[选文]

《漫长的季节》:讲好普通人的故事已是不易
作者:紫苏
来源:51HR派(ID:Best_HR)
很少能见到一部剧是这样的播出走势:
4月22日首播后,豆瓣评分9.0;
5月1日大结局,评分涨到了9.5;
完结一个礼拜后,评分稳定在了9.4。
电视剧虽然结束了,但关于它的讨论还在继续,不少剧迷二刷回顾细节、在社交平台分享隐藏的逻辑线,《漫长的季节》“后劲儿”比想象中更大。
悬疑是外套
从18年前的一起案件说起,找凶手就是这部剧的主线。
但电视剧从一开始似乎就跟往常的悬疑剧不一样。
王响,曾经的火车司机,下岗后成了出租车司机。用龚彪的话说,王响一辈子都在和车轮子打交道。
龚彪,90年代大学生。但他的才华被埋没了。如果一定要说出龚彪与众不同的一个方面,那一定是他的乐观心态。不着调儿,穷开心,胸无大志,但为人仗义,心有热忱。
马队,曾经的刑警队长。退休之后找到了新的人生追求,跳拉丁舞,不是广场舞。
这三个人在一起,分分钟上演东北喜剧。关于案件的一切,都在用一种让人不能拒绝的方式展开。
18年后,沈墨出现,给了所有人一个答案,尤其是王响,证实了心中所想,他的儿子王阳没有杀过人。
可是,看过大结局,网友的心不能平静。
《漫长的季节》不是悬疑剧,也不是喜剧,而是一部从一开始就注定的命运悲歌。
故事尾声,一场ktv的狂欢后,三个被生活和时代碾碎过的老男人在人生悲凉与精疲力竭中,走向各自的命运结局。
龚彪的人生之路在开挂的一刻走到了尽头;马德胜在中风发病的疯魔中神奇理清了案情全貌;王响得偿所愿查明了儿子溺亡的真相,解开心结。
他们都是时代伤痕的承受者,但他们都习惯性用幽默去化解这份伤痛,这不是自我麻痹和自我催眠,而更像是一种知名而不惧,知苦而不哀。
“我们不希望用沉重的台词进行演绎,笑着去讲悲伤的故事,反而会带给观众更强大、震撼的力量。”导演辛爽表示,“这部剧想讲述的主题是一旦有一天你的生活变成一片废墟,你也要爬起来继续往前走。”
龚彪对妻子丽茹说:“弗洛伊德说过,一个精神健康的人,基本能做到两件事——认真工作,以及爱人。认真工作这件事,我基本已经做到一骑绝尘了,现在就差爱人了。”
丽茹反问他:“谁是弗洛伊德啊?他分房了吗?”

[/选文]
[记录信息]

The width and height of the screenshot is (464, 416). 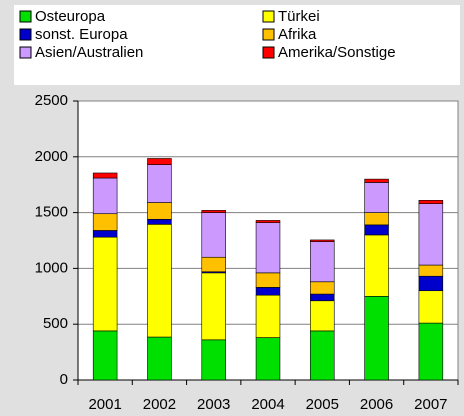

[/记录信息]

### 练习任务
1: 根据关于《漫长的季节》的选文,王响下岗后成了什么司机?
2: 请从关于《漫长的季节》的选文最后一句之后接着续写。

### 参考答案
1: 出租车司机。

2:
彪子讪讪道:“那没有,他不是咱们厂的。”
剧中,类似一本正经的黑色幽默无处不在,随时随地对琐碎或严肃的日常生活进行消解。
比如冷面店老板徐姐和下水道工人发现碎尸后,被警察问话时情急之下赶紧自证:“我俩没事,我俩就是普通朋友”。
作为国产悬疑剧里罕见的“喜剧悬疑片”,《漫长的季节》毫不吝啬展现东北大地无处不在的幽默气质,也丝毫不惧这种气息会冲淡悬疑性。
有句话叫“出了山海关,都是赵本山”。
东北人似乎与生俱来就有幽默天赋,从相声到脱口秀,他们永远能把严肃或乏味的日常用幽默的变调讲出来。
这是一种惯性,时时刹不住车,就像《漫长的季节》里三人组,一面互相嫌弃“瞎咧咧个啥”,一面自己忍不住“成天叭叭叭”。
有观众笑着说:《漫长的季节》里痞气、狠厉的傅卫军必须得是个哑巴,他要是张嘴一口接地气的东北话,人物性格不全给融化了吗?
以生活化的方式呈现悬疑故事是《漫长的季节》的创新点与看点。
主创团队将这部剧的创作风格形容为“离地半米”——热气腾腾的生活感背后要做到贴近现实,同时又要在现实生活的基础上增加一些浪漫美学色彩,两者兼顾的过程并不容易。
《漫长的季节》将好莱坞常用的特效化妆技术运用到了剧集制作上,在辛爽看来,变老有很多方式,发型、穿着、皮肤质感都能展现,但在这部剧里,在让人物变老之外,还想要传达时间在人身上留下了哪些痕迹,也因此“特效化妆”还承载了叙事的功能,“你看他20岁和40岁分别是什么样子,你就知道这20年在他身上发生了什么”。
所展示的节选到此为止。